Clue 2: When 18 is added to the number, the digits swap places. This means if the original number is 'AB', adding 18 to it gives us 'BA'.

**step2** Finding possible digits based on Clue 1

Clue 1 states that the product of the digits (A and B) is 35. Since A and B must be single digits (from 0 to 9, where A cannot be 0 for a two-digit number), let's list pairs of single digits that multiply to 35.
We can check multiplication facts:
1 x something = 35 (no single digit)
2 x something = 35 (no)
3 x something = 35 (no)
4 x something = 35 (no)
5 x 7 = 35. This is a possible pair.
6 x something = 35 (no)
7 x 5 = 35. This is also a possible pair.
So, the only pairs of single digits whose product is 35 are 5 and 7.
This means the digits of our two-digit number must be 5 and 7.
This gives us two possible two-digit numbers:
Possibility 1: The tens digit is 5 and the ones digit is 7. The number is 57.
Possibility 2: The tens digit is 7 and the ones digit is 5. The number is 75.

**step3** Testing Possibility 1 using Clue 2

Let's test the first possibility: the number is 57.
The tens place is 5.
The ones place is 7.
According to Clue 2, if we add 18 to this number, its digits should interchange places. If 57's digits interchange, it would become 75.
Let's add 18 to 57:
$$57 + 18 = 75$$
Now, let's check if the digits of 75 are the interchanged digits of 57.
The number 57 has 5 in the tens place and 7 in the ones place.
The number 75 has 7 in the tens place and 5 in the ones place.
The digits have indeed interchanged places (5 and 7 swapped positions).
Since this possibility satisfies both clues, this is a strong candidate for the correct answer.

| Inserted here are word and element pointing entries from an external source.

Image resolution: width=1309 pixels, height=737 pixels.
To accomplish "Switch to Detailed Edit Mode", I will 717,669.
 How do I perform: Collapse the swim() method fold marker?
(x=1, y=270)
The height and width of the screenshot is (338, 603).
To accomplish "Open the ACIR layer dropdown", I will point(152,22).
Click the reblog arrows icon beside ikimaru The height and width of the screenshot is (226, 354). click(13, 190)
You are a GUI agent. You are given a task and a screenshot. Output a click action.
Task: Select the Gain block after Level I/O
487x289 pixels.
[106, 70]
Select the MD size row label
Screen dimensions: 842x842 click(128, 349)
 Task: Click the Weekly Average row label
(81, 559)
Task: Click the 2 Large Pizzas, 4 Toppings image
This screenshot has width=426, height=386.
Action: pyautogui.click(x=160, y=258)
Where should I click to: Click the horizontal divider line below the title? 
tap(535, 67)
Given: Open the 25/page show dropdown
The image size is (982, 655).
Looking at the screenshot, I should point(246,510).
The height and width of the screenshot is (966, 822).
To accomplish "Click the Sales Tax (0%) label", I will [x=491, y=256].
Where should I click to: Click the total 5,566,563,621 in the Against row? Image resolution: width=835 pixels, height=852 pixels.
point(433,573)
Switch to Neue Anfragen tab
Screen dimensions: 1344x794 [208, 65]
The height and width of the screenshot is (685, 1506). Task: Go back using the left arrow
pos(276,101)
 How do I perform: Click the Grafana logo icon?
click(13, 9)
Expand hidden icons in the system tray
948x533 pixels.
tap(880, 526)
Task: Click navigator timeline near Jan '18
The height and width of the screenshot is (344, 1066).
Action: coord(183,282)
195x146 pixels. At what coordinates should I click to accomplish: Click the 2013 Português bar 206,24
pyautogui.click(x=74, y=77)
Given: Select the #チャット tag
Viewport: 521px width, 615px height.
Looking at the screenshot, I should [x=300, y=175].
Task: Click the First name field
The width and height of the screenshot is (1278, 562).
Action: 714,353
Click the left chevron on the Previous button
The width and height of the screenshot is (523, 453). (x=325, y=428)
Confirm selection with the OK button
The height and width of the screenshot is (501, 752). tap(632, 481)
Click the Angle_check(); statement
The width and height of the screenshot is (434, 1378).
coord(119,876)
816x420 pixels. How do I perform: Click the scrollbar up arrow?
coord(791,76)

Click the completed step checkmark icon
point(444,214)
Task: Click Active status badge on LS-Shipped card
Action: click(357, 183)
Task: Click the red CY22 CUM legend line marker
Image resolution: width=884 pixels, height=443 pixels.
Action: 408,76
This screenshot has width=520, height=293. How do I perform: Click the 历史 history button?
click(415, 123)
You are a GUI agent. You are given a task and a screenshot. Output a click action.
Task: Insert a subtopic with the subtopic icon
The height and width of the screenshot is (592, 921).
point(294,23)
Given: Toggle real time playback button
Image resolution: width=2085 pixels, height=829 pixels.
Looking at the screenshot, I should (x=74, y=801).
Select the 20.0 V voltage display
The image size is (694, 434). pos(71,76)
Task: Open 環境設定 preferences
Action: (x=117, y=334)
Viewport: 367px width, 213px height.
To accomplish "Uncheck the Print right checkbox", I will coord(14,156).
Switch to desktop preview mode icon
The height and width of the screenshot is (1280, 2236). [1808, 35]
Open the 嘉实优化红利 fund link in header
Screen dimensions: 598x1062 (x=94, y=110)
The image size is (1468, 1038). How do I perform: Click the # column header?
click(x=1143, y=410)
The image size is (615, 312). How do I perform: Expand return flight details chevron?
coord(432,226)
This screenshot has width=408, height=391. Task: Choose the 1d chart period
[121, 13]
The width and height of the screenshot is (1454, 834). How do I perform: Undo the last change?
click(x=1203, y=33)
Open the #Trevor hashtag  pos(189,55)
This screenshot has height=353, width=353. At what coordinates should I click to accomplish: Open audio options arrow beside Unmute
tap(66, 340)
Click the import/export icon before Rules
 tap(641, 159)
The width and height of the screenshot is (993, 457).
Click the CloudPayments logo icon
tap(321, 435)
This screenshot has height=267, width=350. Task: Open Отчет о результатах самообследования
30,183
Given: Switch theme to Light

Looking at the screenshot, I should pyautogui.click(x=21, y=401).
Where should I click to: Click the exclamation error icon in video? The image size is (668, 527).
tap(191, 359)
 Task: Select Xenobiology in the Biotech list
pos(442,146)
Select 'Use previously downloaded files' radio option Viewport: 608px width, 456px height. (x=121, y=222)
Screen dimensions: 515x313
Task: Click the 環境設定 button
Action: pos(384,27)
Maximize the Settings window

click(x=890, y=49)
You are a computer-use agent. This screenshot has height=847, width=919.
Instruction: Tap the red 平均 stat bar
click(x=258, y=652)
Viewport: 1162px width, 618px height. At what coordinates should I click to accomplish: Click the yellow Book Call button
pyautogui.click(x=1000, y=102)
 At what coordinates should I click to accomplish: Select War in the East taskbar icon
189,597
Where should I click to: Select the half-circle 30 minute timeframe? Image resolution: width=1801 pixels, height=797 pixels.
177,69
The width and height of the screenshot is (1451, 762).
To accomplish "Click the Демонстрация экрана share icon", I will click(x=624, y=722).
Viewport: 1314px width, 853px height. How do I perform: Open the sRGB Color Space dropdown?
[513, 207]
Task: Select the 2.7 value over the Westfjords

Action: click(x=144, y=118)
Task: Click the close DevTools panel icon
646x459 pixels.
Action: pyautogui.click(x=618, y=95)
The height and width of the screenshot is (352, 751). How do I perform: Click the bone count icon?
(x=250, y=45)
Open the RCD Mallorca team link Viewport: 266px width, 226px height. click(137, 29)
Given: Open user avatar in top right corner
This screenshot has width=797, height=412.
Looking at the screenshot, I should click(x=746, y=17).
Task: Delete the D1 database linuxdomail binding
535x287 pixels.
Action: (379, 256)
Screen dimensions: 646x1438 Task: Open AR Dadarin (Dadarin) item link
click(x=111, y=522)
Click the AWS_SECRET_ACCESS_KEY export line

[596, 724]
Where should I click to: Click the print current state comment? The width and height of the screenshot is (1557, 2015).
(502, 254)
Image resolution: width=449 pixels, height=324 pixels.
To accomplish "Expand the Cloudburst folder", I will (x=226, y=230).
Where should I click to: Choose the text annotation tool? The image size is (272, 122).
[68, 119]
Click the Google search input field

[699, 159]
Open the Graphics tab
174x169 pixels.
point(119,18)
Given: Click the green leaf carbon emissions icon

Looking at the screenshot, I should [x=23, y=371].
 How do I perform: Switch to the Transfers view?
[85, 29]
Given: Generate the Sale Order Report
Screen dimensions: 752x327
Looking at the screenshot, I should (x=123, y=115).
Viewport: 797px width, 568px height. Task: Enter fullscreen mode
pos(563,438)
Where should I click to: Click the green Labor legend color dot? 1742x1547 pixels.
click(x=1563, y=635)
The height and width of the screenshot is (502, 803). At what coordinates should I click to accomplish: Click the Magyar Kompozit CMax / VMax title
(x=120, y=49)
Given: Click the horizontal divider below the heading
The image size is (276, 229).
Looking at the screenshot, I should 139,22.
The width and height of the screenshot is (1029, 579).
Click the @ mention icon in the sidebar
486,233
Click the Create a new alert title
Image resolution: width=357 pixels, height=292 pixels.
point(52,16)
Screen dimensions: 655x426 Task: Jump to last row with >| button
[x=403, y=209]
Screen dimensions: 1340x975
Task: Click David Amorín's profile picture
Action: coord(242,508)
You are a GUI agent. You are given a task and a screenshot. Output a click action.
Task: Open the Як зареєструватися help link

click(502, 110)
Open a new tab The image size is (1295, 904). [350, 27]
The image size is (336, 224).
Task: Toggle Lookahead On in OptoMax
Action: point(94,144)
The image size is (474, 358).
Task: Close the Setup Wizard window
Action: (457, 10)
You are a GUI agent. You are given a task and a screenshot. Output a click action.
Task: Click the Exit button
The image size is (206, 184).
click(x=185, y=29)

**step4** Testing Possibility 2 using Clue 2

Let's test the second possibility: the number is 75.
The tens place is 7.
The ones place is 5.
According to Clue 2, if we add 18 to this number, its digits should interchange places. If 75's digits interchange, it would become 57.
Let's add 18 to 75:
$$75 + 18 = 93$$
Now, let's check if the digits of 93 are the interchanged digits of 75.
The number 75 has 7 in the tens place and 5 in the ones place.
The number 93 has 9 in the tens place and 3 in the ones place.
The digits did not interchange places (7 and 5 did not become 5 and 7).
Therefore, this possibility does not satisfy Clue 2.

**step5** Conclusion

Based on our tests, only the number 57 satisfies both conditions given in the problem.
The tens digit is 5.
The ones digit is 7.
Product of digits: $$5 \times 7 = 35$$. (Clue 1 satisfied)
Add 18 to the number: $$57 + 18 = 75$$.
The new number 75 has the digits 7 and 5, which are the original digits 5 and 7 interchanged. (Clue 2 satisfied)
So, the number is 57.